**What the task asks**. In the records that follow, find the line with "Open the AC Strom panel title"; from there, retype every line exactly through the line with "Enable 按发布的帖子数量自动切换帐号 checkbox", which also belongs to the answer.

Stored items from a collection:
#####

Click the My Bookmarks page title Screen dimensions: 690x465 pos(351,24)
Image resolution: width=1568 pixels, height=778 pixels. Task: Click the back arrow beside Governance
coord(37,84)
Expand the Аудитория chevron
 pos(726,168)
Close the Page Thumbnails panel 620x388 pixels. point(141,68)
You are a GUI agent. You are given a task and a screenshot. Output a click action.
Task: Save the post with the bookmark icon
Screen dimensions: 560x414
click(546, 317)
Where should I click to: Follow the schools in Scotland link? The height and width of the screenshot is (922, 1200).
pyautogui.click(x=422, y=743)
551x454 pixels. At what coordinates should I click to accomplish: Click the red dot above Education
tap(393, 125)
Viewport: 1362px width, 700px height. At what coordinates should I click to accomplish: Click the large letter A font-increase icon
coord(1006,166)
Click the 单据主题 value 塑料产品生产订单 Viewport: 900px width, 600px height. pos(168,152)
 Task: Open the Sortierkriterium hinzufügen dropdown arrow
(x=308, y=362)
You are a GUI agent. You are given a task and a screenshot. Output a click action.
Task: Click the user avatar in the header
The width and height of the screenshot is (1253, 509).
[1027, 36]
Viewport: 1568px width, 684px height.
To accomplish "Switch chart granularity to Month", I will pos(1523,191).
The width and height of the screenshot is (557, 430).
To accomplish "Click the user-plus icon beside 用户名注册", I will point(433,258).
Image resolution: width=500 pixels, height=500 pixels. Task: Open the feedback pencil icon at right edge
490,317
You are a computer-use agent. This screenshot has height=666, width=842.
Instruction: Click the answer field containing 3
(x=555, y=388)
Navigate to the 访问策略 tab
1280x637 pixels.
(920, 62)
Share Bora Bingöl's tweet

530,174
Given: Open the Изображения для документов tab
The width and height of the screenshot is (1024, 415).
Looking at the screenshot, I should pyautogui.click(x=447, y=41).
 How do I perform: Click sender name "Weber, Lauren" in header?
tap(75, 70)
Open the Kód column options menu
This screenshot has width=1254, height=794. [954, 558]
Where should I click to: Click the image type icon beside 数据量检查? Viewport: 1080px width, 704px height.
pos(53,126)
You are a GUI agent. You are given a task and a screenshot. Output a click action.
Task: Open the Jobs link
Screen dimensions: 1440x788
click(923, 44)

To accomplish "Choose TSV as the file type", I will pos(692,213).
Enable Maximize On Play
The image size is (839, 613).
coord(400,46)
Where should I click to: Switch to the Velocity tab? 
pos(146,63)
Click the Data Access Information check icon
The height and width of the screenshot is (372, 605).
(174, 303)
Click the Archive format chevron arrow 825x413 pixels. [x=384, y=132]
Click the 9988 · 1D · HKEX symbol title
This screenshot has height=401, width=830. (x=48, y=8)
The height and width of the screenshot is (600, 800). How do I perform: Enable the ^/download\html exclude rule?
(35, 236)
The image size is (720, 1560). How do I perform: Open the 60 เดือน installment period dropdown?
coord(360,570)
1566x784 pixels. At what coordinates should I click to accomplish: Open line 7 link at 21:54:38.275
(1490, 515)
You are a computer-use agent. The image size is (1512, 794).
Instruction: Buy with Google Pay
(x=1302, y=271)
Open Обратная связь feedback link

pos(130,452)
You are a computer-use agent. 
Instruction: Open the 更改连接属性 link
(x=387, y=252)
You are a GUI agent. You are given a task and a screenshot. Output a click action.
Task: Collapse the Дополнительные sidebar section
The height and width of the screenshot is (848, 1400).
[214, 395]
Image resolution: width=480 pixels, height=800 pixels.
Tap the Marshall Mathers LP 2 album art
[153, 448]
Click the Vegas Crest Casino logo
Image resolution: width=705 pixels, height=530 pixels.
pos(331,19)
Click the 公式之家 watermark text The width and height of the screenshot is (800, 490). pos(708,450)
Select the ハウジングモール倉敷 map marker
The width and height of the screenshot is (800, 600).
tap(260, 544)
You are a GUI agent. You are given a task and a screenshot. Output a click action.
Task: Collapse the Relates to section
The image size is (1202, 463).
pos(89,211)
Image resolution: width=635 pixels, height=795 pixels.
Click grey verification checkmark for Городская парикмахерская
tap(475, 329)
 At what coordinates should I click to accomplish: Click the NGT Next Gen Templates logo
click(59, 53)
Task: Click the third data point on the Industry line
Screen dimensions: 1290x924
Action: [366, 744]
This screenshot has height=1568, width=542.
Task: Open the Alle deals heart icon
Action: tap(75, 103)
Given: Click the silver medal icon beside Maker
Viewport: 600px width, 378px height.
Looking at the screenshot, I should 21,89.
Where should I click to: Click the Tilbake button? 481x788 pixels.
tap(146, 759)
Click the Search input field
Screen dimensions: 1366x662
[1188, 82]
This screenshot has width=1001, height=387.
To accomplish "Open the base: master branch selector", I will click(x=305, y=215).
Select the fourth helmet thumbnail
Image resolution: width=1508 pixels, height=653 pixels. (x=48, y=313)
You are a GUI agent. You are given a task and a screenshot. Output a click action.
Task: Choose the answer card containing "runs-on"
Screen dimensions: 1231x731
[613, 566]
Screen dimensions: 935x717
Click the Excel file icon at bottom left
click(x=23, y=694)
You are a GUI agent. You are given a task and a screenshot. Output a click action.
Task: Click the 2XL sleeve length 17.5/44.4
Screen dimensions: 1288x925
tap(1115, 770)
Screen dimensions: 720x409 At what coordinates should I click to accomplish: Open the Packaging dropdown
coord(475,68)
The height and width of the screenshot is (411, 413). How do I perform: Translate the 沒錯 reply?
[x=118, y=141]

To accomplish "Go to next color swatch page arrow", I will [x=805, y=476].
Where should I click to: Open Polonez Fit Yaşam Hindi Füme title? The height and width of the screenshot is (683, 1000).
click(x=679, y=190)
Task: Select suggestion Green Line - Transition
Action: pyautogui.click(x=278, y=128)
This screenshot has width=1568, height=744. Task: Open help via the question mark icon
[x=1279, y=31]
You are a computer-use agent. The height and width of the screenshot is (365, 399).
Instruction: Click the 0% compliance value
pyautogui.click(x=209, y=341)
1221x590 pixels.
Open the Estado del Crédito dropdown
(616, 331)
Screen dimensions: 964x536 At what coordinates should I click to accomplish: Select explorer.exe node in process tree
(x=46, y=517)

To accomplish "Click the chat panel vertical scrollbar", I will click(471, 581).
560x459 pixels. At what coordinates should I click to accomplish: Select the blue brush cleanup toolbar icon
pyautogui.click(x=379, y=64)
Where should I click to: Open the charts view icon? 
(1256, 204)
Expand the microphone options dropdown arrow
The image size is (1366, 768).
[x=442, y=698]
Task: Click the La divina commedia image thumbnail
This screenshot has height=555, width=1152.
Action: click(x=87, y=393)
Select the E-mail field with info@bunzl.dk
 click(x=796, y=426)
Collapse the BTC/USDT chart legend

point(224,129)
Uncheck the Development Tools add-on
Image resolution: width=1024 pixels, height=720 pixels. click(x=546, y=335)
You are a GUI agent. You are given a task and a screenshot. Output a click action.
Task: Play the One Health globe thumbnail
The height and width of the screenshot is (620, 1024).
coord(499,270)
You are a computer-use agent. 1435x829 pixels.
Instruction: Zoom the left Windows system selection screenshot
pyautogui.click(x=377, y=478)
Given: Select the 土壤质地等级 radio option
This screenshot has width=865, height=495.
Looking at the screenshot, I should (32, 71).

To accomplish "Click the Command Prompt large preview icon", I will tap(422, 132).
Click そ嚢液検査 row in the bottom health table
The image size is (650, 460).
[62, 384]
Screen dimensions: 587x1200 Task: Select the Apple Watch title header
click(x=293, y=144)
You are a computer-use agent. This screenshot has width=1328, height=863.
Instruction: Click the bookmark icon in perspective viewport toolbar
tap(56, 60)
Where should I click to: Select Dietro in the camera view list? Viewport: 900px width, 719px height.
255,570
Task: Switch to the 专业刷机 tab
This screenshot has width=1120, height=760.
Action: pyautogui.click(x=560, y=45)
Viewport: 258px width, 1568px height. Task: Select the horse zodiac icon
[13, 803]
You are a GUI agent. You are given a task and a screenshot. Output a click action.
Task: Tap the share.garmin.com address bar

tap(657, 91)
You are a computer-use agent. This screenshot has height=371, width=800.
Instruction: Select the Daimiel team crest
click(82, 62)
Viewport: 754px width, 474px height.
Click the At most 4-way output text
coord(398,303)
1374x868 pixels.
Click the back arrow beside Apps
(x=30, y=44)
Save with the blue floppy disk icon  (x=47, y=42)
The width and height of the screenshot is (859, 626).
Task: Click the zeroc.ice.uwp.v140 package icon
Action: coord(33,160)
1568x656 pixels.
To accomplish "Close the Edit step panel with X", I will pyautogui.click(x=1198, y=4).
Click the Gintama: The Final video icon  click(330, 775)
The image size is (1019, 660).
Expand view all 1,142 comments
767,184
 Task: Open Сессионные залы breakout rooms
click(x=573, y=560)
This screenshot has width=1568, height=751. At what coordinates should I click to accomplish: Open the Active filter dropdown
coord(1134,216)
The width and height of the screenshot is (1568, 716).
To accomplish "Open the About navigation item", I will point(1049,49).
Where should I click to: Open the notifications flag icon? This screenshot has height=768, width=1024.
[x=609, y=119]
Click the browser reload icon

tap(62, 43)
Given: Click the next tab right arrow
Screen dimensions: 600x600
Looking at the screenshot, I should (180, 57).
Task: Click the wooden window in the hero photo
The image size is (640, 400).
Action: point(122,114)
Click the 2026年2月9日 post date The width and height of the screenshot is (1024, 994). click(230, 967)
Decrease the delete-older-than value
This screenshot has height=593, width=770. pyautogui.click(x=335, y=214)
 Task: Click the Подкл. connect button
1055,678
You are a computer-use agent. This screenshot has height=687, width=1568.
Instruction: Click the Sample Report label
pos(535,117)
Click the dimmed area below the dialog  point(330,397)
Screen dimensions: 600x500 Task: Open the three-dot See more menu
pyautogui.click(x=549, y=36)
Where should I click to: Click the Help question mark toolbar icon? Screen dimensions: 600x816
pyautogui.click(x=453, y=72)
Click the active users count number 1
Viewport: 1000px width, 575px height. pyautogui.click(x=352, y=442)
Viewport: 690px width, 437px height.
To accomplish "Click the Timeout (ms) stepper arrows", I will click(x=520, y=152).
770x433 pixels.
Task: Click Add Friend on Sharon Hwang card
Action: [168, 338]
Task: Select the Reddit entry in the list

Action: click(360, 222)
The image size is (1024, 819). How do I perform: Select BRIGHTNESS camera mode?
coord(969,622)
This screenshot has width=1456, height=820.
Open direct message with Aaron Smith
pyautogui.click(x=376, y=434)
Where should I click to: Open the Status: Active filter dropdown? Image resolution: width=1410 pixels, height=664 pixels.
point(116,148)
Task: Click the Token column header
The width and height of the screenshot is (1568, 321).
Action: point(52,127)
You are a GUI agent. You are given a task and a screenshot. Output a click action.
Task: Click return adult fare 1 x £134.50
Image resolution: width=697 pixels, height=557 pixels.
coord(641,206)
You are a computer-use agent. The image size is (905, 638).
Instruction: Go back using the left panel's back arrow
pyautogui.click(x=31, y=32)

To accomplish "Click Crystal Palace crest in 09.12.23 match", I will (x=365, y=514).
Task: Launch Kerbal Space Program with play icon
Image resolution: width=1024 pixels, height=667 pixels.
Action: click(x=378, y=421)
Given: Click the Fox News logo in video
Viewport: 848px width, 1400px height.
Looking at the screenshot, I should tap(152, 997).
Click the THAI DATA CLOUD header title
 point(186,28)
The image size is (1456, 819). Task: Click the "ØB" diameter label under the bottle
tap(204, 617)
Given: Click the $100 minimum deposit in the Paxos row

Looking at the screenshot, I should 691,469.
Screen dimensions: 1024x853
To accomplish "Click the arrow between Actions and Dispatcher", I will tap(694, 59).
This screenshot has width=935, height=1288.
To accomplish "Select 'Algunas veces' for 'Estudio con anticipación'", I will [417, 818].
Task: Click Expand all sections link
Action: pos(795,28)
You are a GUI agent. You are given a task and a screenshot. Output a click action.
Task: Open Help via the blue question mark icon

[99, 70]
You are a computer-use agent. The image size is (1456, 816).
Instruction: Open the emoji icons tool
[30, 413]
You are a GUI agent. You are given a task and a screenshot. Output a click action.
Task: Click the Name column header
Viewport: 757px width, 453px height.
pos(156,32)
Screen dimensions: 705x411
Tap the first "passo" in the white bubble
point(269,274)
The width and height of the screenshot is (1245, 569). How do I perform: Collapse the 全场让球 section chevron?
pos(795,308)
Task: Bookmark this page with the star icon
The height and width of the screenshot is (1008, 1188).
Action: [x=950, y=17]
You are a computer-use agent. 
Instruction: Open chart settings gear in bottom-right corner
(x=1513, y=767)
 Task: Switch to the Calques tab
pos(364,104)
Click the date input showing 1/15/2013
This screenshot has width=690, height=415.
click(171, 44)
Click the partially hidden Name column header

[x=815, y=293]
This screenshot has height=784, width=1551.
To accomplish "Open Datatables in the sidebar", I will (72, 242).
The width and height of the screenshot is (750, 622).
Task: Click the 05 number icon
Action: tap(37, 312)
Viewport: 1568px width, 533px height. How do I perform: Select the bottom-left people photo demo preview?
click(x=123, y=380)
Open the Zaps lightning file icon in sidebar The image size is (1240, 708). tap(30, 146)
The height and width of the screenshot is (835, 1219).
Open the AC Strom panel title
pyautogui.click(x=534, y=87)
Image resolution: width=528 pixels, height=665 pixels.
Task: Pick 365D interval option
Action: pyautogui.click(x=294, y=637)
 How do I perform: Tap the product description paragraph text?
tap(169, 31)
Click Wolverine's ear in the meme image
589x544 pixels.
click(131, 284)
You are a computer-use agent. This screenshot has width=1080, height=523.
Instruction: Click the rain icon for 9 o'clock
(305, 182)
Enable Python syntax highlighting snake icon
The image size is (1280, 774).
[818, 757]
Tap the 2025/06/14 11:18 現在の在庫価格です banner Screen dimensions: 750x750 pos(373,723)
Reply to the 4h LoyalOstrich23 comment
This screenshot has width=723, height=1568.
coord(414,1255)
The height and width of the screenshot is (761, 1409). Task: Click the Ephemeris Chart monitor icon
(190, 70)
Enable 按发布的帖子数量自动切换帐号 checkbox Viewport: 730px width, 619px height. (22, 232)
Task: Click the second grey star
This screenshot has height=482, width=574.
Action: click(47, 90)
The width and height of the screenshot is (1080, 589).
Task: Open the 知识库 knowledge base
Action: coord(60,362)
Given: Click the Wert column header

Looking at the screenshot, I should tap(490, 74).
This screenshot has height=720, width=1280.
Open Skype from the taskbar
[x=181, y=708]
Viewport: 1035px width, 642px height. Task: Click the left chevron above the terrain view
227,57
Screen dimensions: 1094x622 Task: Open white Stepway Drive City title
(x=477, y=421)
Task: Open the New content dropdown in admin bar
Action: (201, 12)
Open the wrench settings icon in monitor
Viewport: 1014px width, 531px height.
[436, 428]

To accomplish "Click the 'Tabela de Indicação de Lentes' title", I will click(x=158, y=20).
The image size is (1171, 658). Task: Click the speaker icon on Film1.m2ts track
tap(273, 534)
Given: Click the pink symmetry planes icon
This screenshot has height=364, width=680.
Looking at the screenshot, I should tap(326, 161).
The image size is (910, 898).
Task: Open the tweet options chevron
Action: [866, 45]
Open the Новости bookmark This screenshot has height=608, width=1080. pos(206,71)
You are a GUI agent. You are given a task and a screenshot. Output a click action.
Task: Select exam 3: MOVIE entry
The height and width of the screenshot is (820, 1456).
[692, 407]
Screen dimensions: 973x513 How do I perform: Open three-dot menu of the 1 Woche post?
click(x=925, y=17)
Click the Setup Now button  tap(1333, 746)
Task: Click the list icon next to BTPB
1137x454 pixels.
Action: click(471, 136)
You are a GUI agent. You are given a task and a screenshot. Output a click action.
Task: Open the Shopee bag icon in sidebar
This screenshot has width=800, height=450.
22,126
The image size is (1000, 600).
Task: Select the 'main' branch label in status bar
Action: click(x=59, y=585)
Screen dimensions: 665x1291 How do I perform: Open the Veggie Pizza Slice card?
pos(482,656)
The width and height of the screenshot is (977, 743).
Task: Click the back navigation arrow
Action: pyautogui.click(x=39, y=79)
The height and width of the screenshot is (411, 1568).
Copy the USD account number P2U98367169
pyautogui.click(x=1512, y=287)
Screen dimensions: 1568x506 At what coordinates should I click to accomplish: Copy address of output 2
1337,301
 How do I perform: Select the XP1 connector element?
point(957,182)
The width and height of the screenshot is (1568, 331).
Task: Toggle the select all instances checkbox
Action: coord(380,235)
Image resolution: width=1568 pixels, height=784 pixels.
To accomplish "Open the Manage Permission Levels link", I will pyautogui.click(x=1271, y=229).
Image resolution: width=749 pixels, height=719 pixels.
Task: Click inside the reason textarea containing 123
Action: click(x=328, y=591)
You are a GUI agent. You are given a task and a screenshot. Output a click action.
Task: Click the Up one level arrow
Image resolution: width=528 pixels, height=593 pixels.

#####

**The answer**.
Open the AC Strom panel title
pyautogui.click(x=534, y=87)
Image resolution: width=528 pixels, height=665 pixels.
Task: Pick 365D interval option
Action: pyautogui.click(x=294, y=637)
 How do I perform: Tap the product description paragraph text?
tap(169, 31)
Click Wolverine's ear in the meme image
589x544 pixels.
click(131, 284)
You are a computer-use agent. This screenshot has width=1080, height=523.
Instruction: Click the rain icon for 9 o'clock
(305, 182)
Enable Python syntax highlighting snake icon
The image size is (1280, 774).
[818, 757]
Tap the 2025/06/14 11:18 現在の在庫価格です banner Screen dimensions: 750x750 pos(373,723)
Reply to the 4h LoyalOstrich23 comment
This screenshot has width=723, height=1568.
coord(414,1255)
The height and width of the screenshot is (761, 1409). Task: Click the Ephemeris Chart monitor icon
(190, 70)
Enable 按发布的帖子数量自动切换帐号 checkbox Viewport: 730px width, 619px height. (22, 232)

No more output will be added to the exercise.